Answer

**step1** Understanding the concept of associativity

A binary operation $$\ast$$ is associative on a set $$Q$$ if for all elements $$a, b, c$$ in $$Q$$, the following equality holds: $$(a \ast b) \ast c = a \ast (b \ast c)$$. To show that the operation is *not* associative, we need to find at least one counterexample where this equality does not hold for specific rational numbers $$a, b, c$$.

**step2** Defining the given operation

The given binary operation $$\ast$$ is defined as $$a \ast b = \frac{a+b}{2}$$. This operation calculates the average of two rational numbers.

**step3** Choosing counterexample values

Let's choose three simple rational numbers to test for associativity. We can pick $$a=1$$, $$b=2$$, and $$c=3$$. All these numbers are rational.

Question1.step4 (Calculating $$(a \ast b) \ast c$$)

First, we calculate the left side of the associative property, $$(a \ast b) \ast c$$.
Substitute $$a=1$$ and $$b=2$$ into the operation:
$$1 \ast 2 = \frac{1+2}{2} = \frac{3}{2}$$
Now, we use this result and $$c=3$$ in the next part of the operation:
$$(1 \ast 2) \ast 3 = \frac{3}{2} \ast 3 = \frac{\frac{3}{2} + 3}{2}$$
To add $$\frac{3}{2}$$ and $$3$$, we can rewrite $$3$$ as a fraction with a denominator of 2: $$3 = \frac{6}{2}$$.
So the sum in the numerator is $$\frac{3}{2} + \frac{6}{2} = \frac{3+6}{2} = \frac{9}{2}$$.
Now, we have:
$$\frac{\frac{9}{2}}{2}$$
Dividing by 2 is the same as multiplying by $$\frac{1}{2}$$:
$$\frac{9}{2} \times \frac{1}{2} = \frac{9 \times 1}{2 \times 2} = \frac{9}{4}$$
So, $$(1 \ast 2) \ast 3 = \frac{9}{4}$$.

Question1.step5 (Calculating $$a \ast (b \ast c)$$)

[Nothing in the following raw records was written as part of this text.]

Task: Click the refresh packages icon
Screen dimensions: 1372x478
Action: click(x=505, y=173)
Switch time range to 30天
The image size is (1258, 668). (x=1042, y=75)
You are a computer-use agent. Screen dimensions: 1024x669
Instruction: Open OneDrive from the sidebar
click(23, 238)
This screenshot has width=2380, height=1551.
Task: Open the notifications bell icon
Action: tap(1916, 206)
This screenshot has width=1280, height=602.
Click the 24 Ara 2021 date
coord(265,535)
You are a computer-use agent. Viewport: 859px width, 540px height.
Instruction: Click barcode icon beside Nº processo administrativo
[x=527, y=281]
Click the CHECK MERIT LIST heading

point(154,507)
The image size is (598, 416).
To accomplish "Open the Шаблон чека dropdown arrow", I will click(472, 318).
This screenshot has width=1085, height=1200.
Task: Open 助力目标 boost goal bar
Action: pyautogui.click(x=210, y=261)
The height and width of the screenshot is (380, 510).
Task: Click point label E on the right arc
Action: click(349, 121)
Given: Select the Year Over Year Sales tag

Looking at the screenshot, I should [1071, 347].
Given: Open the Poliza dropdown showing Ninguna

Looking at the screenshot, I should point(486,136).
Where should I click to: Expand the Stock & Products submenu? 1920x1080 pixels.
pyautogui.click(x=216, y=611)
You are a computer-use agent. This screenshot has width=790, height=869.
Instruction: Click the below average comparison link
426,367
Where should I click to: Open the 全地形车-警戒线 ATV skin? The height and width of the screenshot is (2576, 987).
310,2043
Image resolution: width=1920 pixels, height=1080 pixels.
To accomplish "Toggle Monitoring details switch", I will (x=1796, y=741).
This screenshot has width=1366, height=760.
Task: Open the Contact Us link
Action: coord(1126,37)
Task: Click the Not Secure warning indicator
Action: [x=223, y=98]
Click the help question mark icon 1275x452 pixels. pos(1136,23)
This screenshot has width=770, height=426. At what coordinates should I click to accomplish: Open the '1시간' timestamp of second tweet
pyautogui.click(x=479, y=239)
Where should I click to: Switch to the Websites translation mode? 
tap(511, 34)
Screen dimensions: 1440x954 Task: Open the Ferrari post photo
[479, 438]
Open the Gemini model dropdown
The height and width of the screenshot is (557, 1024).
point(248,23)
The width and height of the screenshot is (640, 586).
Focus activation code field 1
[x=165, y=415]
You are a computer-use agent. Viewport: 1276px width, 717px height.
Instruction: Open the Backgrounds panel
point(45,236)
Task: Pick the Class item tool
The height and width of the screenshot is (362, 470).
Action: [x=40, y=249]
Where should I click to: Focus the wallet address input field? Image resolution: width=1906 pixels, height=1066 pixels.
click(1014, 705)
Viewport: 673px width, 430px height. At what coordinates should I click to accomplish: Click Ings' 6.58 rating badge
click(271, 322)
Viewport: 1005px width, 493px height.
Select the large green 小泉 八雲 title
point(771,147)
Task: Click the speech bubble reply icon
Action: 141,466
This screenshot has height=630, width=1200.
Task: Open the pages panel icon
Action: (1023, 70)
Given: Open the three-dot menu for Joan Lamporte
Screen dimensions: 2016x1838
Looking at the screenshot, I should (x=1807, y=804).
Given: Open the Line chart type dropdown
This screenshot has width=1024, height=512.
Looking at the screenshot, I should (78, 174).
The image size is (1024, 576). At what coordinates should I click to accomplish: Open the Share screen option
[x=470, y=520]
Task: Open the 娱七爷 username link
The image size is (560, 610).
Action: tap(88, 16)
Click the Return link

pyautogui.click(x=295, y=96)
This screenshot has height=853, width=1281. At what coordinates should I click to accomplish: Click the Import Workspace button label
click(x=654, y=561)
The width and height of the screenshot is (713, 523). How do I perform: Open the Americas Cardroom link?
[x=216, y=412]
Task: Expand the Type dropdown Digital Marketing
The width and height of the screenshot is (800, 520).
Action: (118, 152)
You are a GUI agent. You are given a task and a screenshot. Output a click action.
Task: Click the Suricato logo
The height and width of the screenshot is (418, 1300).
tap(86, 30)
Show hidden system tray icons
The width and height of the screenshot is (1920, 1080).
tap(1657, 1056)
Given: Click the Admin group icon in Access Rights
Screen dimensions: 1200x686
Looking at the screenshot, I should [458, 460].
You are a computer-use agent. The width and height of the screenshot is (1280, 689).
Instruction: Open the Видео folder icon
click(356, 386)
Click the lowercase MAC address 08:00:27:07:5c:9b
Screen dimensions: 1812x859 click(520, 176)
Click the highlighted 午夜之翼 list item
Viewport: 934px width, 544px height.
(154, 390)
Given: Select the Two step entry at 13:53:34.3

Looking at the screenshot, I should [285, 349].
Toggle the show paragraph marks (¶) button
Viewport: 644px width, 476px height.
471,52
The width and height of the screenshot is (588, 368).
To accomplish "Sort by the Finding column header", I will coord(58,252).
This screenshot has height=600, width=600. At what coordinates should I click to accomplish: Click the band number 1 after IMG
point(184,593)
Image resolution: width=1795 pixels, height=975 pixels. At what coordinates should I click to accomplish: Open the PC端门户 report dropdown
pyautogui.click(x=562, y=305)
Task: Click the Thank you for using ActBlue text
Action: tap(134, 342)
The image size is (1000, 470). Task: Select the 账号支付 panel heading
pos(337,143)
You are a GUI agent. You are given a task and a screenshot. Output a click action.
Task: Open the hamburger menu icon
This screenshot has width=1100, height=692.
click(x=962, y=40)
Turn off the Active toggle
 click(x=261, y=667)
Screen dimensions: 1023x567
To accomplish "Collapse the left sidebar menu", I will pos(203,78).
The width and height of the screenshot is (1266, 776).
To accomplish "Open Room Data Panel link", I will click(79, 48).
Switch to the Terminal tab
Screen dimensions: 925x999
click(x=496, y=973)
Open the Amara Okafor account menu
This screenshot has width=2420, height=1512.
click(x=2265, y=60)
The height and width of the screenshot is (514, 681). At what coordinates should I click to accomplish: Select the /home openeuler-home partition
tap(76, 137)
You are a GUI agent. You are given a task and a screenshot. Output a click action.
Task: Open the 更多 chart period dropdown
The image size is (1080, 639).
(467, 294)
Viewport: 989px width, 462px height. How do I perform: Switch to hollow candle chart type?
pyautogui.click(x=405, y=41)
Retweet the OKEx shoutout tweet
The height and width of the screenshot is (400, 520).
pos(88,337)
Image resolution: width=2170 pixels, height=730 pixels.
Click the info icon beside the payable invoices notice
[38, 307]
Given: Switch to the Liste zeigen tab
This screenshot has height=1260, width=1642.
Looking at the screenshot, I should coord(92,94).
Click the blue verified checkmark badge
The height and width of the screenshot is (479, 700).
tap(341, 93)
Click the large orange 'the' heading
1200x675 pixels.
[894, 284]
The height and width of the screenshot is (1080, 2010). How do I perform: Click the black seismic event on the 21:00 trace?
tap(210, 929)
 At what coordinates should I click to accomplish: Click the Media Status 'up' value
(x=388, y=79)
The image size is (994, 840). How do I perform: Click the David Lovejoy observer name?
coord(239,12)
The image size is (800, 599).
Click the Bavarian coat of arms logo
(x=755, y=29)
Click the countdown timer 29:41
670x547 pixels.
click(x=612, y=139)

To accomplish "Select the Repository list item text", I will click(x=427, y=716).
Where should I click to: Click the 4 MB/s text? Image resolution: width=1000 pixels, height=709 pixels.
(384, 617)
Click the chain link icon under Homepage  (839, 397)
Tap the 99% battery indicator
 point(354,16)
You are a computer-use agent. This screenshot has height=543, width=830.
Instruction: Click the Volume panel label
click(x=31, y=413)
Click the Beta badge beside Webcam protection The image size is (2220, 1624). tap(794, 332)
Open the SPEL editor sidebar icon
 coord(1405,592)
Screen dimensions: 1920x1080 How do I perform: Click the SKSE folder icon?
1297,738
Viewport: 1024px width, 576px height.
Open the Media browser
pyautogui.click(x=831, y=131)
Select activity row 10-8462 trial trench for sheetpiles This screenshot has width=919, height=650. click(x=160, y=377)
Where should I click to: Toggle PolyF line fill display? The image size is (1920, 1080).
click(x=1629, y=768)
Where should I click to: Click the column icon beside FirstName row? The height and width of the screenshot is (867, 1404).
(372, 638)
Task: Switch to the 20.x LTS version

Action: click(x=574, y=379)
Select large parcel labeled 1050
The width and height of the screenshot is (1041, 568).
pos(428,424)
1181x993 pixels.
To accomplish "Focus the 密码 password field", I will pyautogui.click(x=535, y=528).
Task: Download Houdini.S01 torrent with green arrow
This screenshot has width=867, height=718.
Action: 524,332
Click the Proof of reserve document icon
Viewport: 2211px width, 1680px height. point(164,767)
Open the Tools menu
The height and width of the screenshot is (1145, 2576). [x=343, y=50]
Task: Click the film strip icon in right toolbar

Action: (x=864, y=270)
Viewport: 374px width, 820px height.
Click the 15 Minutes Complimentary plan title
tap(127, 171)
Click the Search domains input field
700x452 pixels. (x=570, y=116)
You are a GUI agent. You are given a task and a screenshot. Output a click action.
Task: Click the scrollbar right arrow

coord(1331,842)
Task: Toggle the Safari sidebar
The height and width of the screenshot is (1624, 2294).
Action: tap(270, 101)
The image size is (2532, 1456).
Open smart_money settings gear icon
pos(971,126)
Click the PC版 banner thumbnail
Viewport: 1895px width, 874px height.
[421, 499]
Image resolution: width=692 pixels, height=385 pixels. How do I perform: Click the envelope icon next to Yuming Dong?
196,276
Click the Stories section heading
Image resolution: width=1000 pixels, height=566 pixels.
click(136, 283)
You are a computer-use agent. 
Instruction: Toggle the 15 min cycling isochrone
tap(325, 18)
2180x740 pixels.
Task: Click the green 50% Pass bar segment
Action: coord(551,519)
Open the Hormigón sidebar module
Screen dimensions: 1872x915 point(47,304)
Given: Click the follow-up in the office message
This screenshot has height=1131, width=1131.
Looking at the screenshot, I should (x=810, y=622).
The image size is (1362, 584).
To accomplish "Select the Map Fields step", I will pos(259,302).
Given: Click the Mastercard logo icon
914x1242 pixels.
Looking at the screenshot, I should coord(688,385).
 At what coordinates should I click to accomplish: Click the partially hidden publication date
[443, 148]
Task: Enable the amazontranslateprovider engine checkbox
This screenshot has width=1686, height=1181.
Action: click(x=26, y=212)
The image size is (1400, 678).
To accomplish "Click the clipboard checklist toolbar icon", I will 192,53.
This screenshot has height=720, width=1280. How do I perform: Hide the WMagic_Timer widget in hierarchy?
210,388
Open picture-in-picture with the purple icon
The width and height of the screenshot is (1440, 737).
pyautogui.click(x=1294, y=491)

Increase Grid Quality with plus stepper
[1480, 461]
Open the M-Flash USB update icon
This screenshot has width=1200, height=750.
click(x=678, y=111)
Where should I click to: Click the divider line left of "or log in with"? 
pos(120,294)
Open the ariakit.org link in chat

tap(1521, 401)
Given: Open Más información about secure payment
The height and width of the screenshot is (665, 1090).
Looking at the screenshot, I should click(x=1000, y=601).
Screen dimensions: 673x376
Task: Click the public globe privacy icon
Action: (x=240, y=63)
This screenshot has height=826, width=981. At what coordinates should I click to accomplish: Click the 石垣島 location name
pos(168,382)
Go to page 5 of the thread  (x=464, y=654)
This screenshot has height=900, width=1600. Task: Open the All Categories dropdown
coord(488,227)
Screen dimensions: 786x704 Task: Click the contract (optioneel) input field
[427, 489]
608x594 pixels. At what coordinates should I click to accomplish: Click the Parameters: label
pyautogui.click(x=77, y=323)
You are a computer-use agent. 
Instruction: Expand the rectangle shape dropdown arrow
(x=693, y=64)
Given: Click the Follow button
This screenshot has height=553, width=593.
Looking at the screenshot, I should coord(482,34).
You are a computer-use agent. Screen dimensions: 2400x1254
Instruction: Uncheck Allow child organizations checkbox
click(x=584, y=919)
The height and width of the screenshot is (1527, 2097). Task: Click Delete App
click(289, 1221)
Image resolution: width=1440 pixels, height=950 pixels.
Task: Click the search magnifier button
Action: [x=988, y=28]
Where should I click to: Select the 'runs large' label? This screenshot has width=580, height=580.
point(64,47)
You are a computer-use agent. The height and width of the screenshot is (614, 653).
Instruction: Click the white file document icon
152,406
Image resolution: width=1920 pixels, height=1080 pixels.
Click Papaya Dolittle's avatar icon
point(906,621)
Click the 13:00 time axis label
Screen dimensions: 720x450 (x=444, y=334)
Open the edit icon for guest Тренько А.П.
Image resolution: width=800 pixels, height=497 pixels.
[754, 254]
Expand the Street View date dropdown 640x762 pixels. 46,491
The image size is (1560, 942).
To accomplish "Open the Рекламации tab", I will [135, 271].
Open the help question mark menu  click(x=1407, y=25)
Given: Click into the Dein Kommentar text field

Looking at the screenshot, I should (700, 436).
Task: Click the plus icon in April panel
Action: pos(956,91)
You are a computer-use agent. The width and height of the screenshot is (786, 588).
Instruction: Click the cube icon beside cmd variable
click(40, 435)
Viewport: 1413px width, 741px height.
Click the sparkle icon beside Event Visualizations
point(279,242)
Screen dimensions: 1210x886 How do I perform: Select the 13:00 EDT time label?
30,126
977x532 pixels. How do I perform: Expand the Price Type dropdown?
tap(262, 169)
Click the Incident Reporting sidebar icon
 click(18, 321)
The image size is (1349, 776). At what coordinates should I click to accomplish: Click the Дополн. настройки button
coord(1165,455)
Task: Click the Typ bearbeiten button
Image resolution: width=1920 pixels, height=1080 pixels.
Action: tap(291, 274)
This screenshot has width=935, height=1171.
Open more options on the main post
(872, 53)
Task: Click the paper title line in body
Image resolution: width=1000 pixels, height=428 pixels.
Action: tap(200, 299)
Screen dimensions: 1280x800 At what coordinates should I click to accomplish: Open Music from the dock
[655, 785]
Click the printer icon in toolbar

Next, we calculate the right side of the associative property, $$a \ast (b \ast c)$$.
Substitute $$b=2$$ and $$c=3$$ into the operation:
$$2 \ast 3 = \frac{2+3}{2} = \frac{5}{2}$$
Now, we use $$a=1$$ and this result in the next part of the operation:
$$1 \ast (2 \ast 3) = 1 \ast \frac{5}{2} = \frac{1 + \frac{5}{2}}{2}$$
To add $$1$$ and $$\frac{5}{2}$$, we can rewrite $$1$$ as a fraction with a denominator of 2: $$1 = \frac{2}{2}$$.
So the sum in the numerator is $$\frac{2}{2} + \frac{5}{2} = \frac{2+5}{2} = \frac{7}{2}$$.
Now, we have:
$$\frac{\frac{7}{2}}{2}$$
Dividing by 2 is the same as multiplying by $$\frac{1}{2}$$:
$$\frac{7}{2} \times \frac{1}{2} = \frac{7 \times 1}{2 \times 2} = \frac{7}{4}$$
So, $$1 \ast (2 \ast 3) = \frac{7}{4}$$.

**step6** Comparing the results

We compare the results from Step 4 and Step 5:
From Step 4, we found $$(1 \ast 2) \ast 3 = \frac{9}{4}$$.
From Step 5, we found $$1 \ast (2 \ast 3) = \frac{7}{4}$$.
Since $$\frac{9}{4} \neq \frac{7}{4}$$, we have found a counterexample where $$(a \ast b) \ast c \neq a \ast (b \ast c)$$.

**step7** Conclusion

Because we found at least one set of rational numbers (1, 2, and 3) for which the associative property does not hold, the binary operation $$\ast$$ defined by $$a \ast b = \frac{a+b}{2}$$ is not associative on the set of rational numbers $$Q$$.